• [Work to complete]: Look below for the line containing "This screenshot has width=1024, height=510.". Reproduce it and every line after it exactly, and nothing more.

*** Supplied data Section Begins ***

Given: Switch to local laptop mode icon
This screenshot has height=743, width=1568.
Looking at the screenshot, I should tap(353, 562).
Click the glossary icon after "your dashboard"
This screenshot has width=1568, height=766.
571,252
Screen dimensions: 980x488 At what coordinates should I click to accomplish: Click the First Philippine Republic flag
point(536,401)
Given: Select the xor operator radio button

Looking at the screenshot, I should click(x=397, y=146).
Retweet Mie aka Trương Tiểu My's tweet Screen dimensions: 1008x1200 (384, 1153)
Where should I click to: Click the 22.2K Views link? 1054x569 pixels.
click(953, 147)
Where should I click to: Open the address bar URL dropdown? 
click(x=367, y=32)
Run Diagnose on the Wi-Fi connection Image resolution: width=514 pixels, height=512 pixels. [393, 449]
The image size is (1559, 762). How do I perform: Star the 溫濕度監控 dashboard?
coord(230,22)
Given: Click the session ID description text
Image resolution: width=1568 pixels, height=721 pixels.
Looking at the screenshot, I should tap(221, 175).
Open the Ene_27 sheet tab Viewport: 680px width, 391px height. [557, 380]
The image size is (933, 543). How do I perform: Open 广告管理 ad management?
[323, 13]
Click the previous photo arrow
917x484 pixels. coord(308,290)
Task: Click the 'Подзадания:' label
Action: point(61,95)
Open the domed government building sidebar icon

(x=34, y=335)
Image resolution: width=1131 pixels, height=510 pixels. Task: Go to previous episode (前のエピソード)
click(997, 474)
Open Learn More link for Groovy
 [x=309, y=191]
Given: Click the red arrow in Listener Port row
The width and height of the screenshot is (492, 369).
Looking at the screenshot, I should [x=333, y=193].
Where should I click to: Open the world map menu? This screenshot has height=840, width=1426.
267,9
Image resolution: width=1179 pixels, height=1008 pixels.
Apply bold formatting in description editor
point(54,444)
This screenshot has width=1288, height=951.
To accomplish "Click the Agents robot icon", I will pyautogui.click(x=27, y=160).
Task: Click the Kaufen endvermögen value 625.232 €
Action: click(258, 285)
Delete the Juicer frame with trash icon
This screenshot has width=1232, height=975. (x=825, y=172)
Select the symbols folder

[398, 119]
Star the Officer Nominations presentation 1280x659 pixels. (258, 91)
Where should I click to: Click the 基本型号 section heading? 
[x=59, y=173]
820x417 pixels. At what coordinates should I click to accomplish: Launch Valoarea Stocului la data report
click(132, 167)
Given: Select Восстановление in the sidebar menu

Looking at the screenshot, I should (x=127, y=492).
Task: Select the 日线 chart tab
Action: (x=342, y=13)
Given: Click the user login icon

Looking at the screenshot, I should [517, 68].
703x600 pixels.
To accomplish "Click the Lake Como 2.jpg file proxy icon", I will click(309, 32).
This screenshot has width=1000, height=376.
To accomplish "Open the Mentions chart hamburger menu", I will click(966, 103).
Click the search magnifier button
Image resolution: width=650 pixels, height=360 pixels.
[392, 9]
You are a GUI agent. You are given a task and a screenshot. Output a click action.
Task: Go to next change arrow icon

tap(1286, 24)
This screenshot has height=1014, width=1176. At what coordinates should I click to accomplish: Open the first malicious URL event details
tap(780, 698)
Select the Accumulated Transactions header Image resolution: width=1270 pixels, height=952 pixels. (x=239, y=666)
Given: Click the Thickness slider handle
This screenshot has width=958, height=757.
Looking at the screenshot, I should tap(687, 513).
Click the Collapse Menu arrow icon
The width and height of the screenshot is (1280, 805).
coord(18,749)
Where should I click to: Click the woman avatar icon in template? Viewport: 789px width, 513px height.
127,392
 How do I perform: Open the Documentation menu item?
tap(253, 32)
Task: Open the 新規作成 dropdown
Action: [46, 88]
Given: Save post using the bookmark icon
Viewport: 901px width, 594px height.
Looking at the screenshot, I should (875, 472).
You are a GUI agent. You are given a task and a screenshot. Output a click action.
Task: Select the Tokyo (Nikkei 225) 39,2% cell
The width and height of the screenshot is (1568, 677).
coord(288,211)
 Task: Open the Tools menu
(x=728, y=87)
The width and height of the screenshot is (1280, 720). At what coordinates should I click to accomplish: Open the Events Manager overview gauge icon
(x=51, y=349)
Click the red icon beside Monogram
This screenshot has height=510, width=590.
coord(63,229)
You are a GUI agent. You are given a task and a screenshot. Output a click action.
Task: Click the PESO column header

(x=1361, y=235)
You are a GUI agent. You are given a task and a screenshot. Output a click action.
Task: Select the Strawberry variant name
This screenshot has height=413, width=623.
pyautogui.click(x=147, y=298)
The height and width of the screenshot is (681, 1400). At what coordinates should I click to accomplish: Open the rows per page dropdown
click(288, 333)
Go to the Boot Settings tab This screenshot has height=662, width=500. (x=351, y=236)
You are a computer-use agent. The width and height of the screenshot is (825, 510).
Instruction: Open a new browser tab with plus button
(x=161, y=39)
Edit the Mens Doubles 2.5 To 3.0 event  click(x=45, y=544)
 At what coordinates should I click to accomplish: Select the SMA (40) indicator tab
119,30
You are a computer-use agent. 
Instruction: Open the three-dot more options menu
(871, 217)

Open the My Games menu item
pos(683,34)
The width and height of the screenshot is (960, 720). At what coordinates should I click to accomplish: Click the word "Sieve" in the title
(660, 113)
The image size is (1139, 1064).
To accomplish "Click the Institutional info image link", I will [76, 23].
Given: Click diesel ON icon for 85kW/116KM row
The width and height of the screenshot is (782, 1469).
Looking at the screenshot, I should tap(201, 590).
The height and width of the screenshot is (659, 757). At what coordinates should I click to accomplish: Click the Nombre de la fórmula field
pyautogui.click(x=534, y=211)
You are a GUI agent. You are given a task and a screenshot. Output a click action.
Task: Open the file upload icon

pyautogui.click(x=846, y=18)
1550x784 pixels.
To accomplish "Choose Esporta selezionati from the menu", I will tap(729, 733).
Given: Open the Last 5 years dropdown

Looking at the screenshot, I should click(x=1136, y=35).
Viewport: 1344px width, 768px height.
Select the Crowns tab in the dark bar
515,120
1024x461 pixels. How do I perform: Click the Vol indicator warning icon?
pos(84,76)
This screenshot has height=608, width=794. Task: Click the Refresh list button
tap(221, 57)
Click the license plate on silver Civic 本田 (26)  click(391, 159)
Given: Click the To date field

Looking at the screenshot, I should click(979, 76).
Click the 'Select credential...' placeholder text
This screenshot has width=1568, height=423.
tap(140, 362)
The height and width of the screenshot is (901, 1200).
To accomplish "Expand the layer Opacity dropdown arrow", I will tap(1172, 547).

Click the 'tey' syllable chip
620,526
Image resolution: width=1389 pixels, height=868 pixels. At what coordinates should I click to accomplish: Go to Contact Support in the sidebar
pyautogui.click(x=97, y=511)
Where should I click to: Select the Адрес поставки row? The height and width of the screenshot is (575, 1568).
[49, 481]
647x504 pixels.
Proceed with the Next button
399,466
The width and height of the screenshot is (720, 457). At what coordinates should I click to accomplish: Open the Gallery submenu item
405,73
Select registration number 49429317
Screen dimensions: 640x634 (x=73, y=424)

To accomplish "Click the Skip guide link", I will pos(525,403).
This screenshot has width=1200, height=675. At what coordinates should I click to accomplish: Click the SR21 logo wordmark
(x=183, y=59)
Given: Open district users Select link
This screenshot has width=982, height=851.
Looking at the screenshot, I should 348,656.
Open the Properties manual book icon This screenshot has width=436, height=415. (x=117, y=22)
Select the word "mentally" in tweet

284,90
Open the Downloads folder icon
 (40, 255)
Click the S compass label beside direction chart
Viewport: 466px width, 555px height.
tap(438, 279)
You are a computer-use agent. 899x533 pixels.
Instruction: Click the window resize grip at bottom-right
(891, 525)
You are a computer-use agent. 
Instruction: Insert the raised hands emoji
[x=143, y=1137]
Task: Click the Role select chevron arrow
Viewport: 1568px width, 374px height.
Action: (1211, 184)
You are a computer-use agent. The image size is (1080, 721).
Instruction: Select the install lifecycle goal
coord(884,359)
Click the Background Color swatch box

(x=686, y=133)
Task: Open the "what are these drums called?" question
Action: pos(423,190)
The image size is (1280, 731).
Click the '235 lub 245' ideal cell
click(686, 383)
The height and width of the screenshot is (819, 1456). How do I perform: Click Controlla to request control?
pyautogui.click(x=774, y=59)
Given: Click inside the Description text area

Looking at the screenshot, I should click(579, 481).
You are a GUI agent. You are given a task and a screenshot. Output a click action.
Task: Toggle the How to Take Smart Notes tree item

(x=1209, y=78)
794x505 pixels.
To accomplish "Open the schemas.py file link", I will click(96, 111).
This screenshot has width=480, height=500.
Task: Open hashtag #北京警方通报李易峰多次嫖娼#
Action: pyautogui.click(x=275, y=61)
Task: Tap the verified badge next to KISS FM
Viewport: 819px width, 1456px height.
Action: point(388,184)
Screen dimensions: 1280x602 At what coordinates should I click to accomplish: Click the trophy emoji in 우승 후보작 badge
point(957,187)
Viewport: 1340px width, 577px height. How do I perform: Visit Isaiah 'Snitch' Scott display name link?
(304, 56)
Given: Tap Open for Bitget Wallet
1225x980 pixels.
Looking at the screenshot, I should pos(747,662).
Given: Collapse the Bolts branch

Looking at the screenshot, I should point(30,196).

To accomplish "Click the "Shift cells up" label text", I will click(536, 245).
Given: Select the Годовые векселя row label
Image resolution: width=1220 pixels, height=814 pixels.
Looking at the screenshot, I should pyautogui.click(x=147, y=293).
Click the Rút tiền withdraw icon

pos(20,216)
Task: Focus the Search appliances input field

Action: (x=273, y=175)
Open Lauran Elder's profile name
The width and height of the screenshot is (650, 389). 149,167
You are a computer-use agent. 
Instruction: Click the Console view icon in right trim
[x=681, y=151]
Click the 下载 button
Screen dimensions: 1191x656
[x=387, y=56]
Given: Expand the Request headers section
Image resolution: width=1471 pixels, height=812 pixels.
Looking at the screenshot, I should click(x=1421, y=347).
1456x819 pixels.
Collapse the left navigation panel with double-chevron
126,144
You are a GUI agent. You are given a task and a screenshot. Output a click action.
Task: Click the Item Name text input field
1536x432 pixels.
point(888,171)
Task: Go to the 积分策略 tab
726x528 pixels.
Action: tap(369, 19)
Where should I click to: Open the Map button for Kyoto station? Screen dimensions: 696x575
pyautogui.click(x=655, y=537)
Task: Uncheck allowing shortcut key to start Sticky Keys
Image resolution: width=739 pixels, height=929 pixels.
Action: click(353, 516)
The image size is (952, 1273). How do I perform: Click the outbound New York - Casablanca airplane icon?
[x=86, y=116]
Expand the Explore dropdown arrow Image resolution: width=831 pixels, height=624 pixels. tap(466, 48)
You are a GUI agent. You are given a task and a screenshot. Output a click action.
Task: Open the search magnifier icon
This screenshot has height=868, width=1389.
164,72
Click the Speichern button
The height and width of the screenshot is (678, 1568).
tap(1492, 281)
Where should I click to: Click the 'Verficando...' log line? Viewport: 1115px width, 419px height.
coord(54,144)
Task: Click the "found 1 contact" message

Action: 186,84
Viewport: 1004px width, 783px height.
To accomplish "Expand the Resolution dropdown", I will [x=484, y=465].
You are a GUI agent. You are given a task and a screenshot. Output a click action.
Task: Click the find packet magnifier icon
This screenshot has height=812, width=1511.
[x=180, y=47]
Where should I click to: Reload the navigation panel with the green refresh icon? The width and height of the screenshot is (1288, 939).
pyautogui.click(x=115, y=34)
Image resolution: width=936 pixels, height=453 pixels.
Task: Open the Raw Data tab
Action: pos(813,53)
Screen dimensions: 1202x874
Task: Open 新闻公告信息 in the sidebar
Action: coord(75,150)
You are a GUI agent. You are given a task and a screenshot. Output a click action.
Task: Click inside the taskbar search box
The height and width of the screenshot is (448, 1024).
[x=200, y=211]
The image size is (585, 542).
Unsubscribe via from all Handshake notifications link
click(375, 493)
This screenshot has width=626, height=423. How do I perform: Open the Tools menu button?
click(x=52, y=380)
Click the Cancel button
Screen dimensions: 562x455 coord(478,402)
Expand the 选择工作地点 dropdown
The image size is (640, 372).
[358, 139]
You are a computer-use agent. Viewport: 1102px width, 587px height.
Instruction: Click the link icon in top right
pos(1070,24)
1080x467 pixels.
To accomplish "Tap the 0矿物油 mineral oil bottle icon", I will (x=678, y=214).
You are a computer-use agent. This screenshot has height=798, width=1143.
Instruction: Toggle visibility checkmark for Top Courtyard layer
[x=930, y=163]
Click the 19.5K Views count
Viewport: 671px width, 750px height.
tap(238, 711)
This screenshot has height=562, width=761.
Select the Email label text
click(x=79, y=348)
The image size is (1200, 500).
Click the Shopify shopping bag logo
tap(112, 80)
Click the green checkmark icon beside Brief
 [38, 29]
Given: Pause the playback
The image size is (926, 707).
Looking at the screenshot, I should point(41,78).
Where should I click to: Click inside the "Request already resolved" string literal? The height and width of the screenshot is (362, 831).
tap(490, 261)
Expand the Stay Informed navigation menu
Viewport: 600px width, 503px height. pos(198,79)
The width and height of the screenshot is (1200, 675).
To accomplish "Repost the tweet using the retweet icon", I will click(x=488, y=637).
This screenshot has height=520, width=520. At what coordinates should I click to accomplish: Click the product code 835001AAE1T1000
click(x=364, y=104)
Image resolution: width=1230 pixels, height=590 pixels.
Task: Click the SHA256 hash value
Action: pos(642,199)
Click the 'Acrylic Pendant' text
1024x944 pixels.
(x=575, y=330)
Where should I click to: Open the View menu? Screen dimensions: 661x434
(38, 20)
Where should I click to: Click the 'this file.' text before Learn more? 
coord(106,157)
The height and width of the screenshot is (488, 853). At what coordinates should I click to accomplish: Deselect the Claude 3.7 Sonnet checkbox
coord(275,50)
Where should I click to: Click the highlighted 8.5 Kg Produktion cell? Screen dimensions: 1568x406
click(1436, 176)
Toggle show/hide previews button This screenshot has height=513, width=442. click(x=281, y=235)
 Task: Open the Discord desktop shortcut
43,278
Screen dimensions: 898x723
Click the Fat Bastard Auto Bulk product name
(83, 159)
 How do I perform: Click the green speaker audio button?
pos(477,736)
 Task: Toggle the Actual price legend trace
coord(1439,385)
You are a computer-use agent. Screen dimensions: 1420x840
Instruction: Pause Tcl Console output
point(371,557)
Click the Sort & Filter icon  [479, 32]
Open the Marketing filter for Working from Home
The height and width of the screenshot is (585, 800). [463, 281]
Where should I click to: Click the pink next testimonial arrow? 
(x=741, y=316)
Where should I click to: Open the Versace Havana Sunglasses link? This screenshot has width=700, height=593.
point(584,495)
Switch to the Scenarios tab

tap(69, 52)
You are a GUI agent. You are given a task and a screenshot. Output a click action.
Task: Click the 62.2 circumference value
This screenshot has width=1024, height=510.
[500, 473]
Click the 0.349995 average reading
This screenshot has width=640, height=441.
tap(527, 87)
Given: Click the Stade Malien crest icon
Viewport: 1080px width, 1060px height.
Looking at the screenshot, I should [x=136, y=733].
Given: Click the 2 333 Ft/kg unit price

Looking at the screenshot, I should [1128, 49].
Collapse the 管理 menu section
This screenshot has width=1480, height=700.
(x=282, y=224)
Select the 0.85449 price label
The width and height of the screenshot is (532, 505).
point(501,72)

*** Supplied data Section Ends ***

• [Answer area]:
This screenshot has width=1024, height=510.
[500, 473]
Click the 0.349995 average reading
This screenshot has width=640, height=441.
tap(527, 87)
Given: Click the Stade Malien crest icon
Viewport: 1080px width, 1060px height.
Looking at the screenshot, I should [x=136, y=733].
Given: Click the 2 333 Ft/kg unit price

Looking at the screenshot, I should [1128, 49].
Collapse the 管理 menu section
This screenshot has width=1480, height=700.
(x=282, y=224)
Select the 0.85449 price label
The width and height of the screenshot is (532, 505).
point(501,72)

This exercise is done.